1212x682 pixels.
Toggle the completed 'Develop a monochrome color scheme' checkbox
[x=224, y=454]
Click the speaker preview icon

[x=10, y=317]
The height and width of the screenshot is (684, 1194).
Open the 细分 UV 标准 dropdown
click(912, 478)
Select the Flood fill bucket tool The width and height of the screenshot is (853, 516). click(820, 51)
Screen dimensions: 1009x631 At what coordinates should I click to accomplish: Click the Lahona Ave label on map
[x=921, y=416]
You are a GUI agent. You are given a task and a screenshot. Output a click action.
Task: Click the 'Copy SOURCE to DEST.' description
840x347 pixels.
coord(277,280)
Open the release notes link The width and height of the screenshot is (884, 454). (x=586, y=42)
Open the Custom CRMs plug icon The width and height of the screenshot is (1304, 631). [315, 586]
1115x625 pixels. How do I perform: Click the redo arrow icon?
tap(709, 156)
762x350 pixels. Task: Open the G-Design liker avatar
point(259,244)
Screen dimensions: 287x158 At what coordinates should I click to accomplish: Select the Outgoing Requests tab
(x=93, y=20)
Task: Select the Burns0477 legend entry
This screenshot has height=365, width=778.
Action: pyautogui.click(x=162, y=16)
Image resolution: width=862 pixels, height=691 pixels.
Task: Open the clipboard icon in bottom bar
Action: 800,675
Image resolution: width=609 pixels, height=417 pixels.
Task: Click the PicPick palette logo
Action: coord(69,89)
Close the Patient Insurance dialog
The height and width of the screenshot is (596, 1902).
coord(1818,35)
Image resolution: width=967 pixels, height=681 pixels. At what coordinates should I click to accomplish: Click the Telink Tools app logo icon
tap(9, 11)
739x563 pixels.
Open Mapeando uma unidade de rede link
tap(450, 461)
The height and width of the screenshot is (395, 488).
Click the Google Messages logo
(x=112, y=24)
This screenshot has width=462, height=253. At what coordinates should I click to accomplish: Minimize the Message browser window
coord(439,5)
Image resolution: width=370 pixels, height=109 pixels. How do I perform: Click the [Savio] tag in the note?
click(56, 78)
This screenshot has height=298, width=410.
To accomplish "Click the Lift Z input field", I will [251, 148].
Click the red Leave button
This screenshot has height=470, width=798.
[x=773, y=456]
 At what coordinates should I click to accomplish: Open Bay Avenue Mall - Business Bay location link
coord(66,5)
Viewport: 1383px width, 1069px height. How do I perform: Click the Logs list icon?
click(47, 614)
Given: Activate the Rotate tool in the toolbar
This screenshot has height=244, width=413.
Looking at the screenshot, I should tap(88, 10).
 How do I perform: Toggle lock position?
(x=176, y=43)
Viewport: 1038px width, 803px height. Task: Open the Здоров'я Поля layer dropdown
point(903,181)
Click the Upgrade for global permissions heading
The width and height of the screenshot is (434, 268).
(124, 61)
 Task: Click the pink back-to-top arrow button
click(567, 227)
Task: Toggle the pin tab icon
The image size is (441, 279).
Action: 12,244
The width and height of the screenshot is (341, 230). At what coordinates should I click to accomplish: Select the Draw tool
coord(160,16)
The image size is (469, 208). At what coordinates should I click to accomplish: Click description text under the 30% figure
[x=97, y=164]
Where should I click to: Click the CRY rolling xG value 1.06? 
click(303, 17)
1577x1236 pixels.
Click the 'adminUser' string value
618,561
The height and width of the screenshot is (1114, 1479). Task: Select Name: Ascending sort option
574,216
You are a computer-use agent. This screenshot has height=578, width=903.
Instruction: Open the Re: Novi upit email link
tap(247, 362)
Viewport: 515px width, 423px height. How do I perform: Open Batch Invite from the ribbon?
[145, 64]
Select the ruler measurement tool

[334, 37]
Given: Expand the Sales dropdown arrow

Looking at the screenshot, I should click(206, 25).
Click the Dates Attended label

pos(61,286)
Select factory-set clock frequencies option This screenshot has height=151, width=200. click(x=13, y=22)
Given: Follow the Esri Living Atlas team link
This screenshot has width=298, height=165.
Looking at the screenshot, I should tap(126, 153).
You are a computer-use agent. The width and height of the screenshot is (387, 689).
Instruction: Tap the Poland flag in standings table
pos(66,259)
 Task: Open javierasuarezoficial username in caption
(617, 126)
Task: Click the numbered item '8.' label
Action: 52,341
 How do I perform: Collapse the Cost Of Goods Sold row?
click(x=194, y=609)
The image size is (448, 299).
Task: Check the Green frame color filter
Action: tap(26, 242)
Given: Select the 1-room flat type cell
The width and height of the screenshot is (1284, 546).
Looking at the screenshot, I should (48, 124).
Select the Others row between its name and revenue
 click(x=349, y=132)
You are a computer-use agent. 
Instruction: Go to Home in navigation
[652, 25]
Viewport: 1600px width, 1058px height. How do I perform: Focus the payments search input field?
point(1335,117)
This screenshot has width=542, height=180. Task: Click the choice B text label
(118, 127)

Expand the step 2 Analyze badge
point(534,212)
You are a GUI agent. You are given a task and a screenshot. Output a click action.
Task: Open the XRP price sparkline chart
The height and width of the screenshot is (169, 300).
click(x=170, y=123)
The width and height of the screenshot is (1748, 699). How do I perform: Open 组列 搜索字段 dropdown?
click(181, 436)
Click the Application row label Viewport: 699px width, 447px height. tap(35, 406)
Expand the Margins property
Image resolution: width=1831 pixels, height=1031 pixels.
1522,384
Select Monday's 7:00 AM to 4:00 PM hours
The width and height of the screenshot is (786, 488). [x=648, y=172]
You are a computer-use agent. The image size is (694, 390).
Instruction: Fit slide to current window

◆ ◆ ◆ ◆ ◆ ◆ ◆

### Exercise description
Copy out verbatim the lines running from the first line of the records through the line containing "click(912, 478)", both included, and nothing else.

### Exercise result
1212x682 pixels.
Toggle the completed 'Develop a monochrome color scheme' checkbox
[x=224, y=454]
Click the speaker preview icon

[x=10, y=317]
The height and width of the screenshot is (684, 1194).
Open the 细分 UV 标准 dropdown
click(912, 478)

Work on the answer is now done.